1) Complexité du traitement

1.1 - Trouver le « bon » traitement

Les traitements hypotenseurs apparaissent complexes pour les personnes interviewées. De nombreux changements médicamenteux sont souvent nécessaires pour parvenir à une stabilisation de la pression artérielle.

Face à cette complexité et aux échecs des traitements, les personnes ont parfois le

sentiment de manquer d’explications médicales (« les médecins ne donnent pas

d’explications » Philippe, 57 ans, employé). Ils ont alors parfois recours aux notices des médicaments pour comprendre les modalités d’action des médicaments ou leurs effets secondaires (« c'est là que j'essaie par moment de comprendre certaines choses » Philippe).

Les changements de médicaments sont parfois liés au changement de médecin (« Vous pouvez être sûr que quand on change de médecins, on change de médicaments ! » Adèle, 75 ans, employée). Ainsi, plusieurs personnes nous ont dit avoir changé de médecin généraliste depuis le début de leur hypertension, et ce changement a parfois occasionné une modification de traitement (« Chaque fois que j’ai vu un autre docteur, les médicaments faisaient plus et automatiquement on les changeait, on en donnait d’autres » Michèle, 52 ans, employée). Ces changements sont souvent incompris, surtout s’ils sont liés à une méconnaissance du patient par le médecin, et à un manque de coordination entre les équipes :

« Alors chaque médecin, on en voit un, on en voit 2, on en voit 3 et chacun dit que l’ordonnance d’avant est idiote puisqu’il me dit « 4 c’est trop » et il a ramené mon ordonnance à 1 par jour, à ce moment- là, je crois, 1/2 le matin et 1/2 le soir. La seule chose qu’ils ont finalement comprise, c’est que je réagis violemment aux médicaments plus que d’autres » (Rosine, 79 ans, employée).

Les patients n’acceptent pas toujours de changer de classe médicamenteuse ou de modalités de prise lorsqu’ils sont « habitués » à un médicament comme nous l’avons déjà vu avec les médicaments génériques. Ainsi, paradoxalement certains refusent une simplification de leur traitement : lors d’une consultation, un médecin propose au patient de simplifier sa prise en lui prescrivant une association de deux molécules ce que le patient refuse en argumentant : « les deux prises, je suis bien habituée maintenant, ça ne me gène pas ».

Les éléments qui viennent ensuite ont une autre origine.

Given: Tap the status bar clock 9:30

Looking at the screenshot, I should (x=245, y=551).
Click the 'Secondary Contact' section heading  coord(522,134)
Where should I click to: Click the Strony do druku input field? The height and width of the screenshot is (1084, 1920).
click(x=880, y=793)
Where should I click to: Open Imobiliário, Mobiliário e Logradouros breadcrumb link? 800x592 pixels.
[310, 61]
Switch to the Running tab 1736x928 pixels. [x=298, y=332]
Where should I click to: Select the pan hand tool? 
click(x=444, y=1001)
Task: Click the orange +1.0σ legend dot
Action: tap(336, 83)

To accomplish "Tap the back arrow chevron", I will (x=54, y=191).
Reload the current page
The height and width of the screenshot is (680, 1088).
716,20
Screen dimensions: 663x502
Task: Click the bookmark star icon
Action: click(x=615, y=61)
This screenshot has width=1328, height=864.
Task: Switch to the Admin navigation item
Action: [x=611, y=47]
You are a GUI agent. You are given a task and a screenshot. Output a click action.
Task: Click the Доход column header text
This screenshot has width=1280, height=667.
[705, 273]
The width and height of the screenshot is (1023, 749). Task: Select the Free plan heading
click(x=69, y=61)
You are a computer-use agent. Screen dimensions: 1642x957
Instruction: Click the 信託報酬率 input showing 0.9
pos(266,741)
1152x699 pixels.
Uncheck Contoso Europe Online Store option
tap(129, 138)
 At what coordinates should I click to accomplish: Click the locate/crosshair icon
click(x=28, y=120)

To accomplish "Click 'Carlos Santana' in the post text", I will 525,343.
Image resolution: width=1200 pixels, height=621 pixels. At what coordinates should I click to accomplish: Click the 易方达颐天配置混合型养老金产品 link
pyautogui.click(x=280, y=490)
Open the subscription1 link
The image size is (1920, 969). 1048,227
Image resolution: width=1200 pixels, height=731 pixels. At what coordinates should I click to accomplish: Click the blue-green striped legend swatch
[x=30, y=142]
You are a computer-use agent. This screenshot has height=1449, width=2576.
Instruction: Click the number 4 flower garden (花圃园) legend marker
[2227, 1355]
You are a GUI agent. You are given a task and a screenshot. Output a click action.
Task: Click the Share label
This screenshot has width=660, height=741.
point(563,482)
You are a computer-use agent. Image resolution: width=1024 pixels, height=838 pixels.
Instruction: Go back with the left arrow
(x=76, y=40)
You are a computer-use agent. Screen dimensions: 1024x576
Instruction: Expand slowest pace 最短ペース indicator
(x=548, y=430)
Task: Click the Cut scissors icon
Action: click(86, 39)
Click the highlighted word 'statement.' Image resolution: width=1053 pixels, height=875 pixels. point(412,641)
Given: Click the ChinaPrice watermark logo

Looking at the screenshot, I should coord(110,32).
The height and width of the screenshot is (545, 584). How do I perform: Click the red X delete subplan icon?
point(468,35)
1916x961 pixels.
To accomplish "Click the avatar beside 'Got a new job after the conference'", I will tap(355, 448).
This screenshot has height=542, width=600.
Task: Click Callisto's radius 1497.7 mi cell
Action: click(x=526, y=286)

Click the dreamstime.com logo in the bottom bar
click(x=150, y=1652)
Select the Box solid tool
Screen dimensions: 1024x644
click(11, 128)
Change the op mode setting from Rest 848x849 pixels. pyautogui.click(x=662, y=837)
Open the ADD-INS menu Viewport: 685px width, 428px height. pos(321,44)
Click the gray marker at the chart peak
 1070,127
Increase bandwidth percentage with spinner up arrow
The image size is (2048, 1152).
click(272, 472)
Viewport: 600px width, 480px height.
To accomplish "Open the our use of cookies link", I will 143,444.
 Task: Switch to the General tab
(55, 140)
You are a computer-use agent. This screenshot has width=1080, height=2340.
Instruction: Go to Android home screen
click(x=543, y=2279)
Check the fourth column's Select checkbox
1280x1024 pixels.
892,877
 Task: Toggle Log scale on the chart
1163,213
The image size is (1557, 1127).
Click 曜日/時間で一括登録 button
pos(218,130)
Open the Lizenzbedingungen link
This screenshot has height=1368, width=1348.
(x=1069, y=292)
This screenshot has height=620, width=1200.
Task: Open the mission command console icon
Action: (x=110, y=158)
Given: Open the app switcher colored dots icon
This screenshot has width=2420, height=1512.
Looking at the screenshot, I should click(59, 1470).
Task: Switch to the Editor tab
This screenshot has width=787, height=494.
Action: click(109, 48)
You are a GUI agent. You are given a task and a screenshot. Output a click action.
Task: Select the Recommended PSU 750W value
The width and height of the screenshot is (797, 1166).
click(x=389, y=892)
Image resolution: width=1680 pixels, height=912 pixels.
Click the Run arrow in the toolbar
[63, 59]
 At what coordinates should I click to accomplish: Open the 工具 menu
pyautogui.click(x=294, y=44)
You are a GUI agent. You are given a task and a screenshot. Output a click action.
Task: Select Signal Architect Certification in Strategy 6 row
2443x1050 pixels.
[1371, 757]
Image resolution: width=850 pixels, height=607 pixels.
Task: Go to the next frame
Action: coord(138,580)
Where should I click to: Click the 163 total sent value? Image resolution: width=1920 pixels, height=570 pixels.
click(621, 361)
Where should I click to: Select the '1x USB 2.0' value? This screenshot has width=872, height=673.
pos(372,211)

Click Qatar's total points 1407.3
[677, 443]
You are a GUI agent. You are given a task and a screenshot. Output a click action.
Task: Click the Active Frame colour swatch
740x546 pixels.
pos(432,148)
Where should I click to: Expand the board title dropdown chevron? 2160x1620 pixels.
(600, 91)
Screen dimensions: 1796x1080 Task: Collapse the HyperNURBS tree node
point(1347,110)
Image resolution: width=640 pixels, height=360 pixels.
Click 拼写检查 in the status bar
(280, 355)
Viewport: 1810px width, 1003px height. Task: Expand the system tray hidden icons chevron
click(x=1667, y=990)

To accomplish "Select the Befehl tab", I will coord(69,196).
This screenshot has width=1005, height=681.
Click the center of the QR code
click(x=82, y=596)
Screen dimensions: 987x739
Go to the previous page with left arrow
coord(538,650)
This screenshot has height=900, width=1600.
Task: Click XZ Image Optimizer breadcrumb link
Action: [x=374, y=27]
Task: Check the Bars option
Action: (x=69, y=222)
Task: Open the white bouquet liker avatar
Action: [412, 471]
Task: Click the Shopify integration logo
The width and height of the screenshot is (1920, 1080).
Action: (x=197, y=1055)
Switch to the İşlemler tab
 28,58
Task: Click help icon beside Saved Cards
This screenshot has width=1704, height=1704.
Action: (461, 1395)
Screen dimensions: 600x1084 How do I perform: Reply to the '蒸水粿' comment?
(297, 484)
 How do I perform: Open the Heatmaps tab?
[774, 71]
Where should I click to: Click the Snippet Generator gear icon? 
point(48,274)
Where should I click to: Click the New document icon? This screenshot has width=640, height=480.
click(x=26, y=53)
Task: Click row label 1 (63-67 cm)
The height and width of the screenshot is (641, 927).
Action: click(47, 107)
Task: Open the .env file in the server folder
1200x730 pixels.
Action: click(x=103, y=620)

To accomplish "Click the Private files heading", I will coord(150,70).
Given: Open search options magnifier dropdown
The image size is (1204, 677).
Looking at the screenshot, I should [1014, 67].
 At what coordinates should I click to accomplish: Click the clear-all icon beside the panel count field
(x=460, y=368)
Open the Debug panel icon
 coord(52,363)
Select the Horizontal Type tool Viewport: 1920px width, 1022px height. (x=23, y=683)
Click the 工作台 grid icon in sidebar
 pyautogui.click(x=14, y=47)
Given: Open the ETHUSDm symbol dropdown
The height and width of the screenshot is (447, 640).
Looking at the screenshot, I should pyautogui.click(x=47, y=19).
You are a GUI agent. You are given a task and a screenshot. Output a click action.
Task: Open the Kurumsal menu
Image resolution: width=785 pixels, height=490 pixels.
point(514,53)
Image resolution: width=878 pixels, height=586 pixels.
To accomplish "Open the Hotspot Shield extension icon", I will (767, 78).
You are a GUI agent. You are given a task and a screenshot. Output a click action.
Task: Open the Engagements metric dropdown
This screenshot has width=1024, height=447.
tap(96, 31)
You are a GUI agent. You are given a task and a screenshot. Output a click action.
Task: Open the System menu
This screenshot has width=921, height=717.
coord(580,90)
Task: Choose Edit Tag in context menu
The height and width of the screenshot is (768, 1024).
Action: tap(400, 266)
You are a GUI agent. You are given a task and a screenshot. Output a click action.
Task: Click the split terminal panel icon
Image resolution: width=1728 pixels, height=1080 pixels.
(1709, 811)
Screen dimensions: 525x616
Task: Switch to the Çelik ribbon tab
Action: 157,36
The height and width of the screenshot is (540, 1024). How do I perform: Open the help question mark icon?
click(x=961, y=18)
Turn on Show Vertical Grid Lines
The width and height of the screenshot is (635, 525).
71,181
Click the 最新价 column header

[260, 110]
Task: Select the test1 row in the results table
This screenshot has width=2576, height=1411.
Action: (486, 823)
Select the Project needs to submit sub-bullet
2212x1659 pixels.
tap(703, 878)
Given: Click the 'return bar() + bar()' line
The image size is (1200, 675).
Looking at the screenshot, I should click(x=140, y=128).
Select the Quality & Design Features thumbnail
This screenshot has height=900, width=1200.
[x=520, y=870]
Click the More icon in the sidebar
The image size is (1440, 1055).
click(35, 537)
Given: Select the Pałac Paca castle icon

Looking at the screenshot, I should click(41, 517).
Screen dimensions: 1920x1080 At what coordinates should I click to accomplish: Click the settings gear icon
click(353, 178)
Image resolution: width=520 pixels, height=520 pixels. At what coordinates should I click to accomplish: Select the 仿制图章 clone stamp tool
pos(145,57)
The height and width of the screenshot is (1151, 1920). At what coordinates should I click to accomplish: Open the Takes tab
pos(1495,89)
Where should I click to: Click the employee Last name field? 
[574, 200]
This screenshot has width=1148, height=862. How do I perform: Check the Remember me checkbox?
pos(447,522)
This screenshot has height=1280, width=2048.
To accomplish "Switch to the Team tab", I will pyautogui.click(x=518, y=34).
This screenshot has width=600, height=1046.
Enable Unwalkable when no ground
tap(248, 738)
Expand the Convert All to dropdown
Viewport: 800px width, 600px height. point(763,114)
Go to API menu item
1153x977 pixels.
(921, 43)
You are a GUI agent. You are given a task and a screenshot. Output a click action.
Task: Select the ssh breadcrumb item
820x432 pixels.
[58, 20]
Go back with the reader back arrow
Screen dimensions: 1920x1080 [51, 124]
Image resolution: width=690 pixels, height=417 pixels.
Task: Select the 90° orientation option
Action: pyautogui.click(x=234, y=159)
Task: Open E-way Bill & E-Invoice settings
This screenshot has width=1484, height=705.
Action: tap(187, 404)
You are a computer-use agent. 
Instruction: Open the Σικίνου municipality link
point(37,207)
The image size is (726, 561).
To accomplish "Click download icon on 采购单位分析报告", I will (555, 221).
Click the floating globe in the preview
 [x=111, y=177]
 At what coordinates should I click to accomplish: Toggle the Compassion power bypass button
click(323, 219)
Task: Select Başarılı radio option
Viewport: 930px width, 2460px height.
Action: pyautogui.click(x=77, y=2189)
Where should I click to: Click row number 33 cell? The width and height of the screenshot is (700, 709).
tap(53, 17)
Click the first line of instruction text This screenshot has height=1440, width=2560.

Enfin, la complexité des traitements avec les changements fréquents de classes thérapeutiques et le conditionnement différent des blisters d’un hypotenseur à l’autre, fait que certains patients se trompent involontairement dans les prises. Ils acceptent alors mal ces erreurs ou oublis qu’ils attribuent à un vieillissement et une perte des capacités cognitives avec son corollaire : la perte du contrôle de son traitement et de son corps. Nous reviendrons plus loin sur ce point.

1.2 - Le conditionnement

Le conditionnement des médicaments est une autre source de complication du traitement. En effet, le conditionnement sous la forme de boîte contenant 28 comprimés n’est pas compris par les patients car il est en décalage avec le temps sociétal. Pour les patients, « un mois » de traitement doit comporter 30 ou 31 comprimés, et non 28 (soit 4 semaines de traitement), d’autant plus que le conditionnement des médicaments n’est pas le même selon la classe thérapeutique. Les patients raisonnent en mois (de 30 ou 31 jours) et non en semaine de traitement, tous comme les médecins observés (sauf un) qui donnent leur rendez-vous tous les « mois » (de 30 jours) et non tous les 28 jours :

«C’est là que je n’ai jamais bien compris. On nous donne des traitements d’un mois et dans les boîtes qu’ils font maintenant, c’est tous les 28 jours, 28 comprimés. Alors si on ne

fait pas bien attention au renouvellement, pouf !(...) si on a une ou deux journées de retard, pouf ! on peut louper un truc (Michel, 70 ans, artisan)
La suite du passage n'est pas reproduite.